Sometimes called the widow’s scam, this scam is a grave mistake that affects eligible citizen’s Survivor and Retirement Benefits as well as a citizen’s own retirement benefits. Widows and widowers are both able to claim from as early as 60, but the main problem arises when a citizen files for both the Survivor of Retirement Benefits and for the Social Security benefits at the same time.

While it may seem ideal that both benefits would be received simultaneously, this is not the case. Social Security Administration only pays out one of the benefits. The benefit that gets paid out is the one that is higher. When widows or widowers claim early retirement, they unintentionally locking their own retirement at a lower rate. Benefits would be greater if citizens wait until 70 to claim.

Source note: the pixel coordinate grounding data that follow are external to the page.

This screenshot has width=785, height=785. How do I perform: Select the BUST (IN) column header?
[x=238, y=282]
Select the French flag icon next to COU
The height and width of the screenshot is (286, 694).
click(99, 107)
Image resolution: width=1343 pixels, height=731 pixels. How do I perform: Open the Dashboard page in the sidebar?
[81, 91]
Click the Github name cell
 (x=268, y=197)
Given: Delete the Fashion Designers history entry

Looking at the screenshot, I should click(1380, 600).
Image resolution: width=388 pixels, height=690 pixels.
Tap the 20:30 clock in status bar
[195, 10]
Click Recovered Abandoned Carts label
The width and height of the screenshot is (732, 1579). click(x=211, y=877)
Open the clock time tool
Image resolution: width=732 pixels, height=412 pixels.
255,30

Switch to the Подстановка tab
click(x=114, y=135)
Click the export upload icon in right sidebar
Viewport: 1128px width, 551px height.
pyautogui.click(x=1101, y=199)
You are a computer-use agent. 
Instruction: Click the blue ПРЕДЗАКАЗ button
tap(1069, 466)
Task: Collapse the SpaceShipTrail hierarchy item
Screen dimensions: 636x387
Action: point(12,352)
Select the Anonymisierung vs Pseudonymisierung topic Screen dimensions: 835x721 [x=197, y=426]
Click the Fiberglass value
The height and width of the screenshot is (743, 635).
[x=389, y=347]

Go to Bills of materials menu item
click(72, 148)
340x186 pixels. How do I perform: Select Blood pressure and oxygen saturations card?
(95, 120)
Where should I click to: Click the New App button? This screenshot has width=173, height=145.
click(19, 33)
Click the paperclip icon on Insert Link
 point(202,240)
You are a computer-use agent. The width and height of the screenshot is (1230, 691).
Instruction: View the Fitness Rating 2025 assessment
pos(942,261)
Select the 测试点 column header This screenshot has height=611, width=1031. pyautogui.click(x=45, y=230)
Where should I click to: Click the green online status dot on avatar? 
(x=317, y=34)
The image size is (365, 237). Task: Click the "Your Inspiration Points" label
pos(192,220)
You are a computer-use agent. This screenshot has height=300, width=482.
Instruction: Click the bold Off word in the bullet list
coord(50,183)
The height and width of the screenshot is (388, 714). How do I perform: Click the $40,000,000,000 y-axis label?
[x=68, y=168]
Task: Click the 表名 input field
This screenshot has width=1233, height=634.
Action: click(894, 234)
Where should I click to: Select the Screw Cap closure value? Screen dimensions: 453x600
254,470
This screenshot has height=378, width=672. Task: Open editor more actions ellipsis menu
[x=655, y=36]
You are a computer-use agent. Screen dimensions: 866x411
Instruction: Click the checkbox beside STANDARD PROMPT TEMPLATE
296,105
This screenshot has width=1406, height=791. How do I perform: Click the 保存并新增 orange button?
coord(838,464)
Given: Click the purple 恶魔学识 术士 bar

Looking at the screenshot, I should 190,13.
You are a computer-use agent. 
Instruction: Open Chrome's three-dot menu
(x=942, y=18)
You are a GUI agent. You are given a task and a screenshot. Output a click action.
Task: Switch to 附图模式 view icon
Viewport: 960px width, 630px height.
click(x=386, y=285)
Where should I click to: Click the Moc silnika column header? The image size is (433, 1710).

The decision on which to claim the Survivor and Retirement Benefits needs to be carefully thought out since if it’s been 12 months since you filed, you won’t be able to undo the decision. It is better to claim Survivor’s benefit earlier and then claim retirement benefits at a later age. Always do calculations and consult with financial advisors before making moves with serious consequences. Citizens must also know the 5 secrets Social Security doesn’t tell you.

The third mistake: misunderstanding the earnings test

Citizens who plan to still work whilst collecting Social Security benefits should be careful about the earnings test. Back in 2023, the SSA decided that citizens who earned $21,240 or more, would have their retirement benefits reduced by $1 for every $2 that they earned above that limit.

This reduction may push older workers out of the workforce, however, most people need to understand that once the full retirement age is reached, the SSA recalculates benefits so as to pay back anything that was initially withheld. The process is called the adjustment of reduction factor (ARF).

A good point that workers should note is that for every dollar lost due to the earnings test, they get approximately $1.20 back. Since most citizens were never informed of this or don’t realize what the earnings test could mean in the long run, they lose out on earning a higher Social Security benefit later on.

Don’t trust SSA employees alone

These 3 mistakes must be avoided by citizens who wish to reap the most benefit from their Social Security payment, however, relying on advice from the SSA employees alone may not be the ideal option. While SSA employees can help you to make the right decisions, financial advisors can advise much better.

Research is required in order to prevent overly costly mistakes. A single wrong move in the wrong direction could cost you thousands. Having the right strategy or strategies can help you gain every dollar that you deserve. It is also important to learn the SSA formula to see how Social Security benefits are calculated.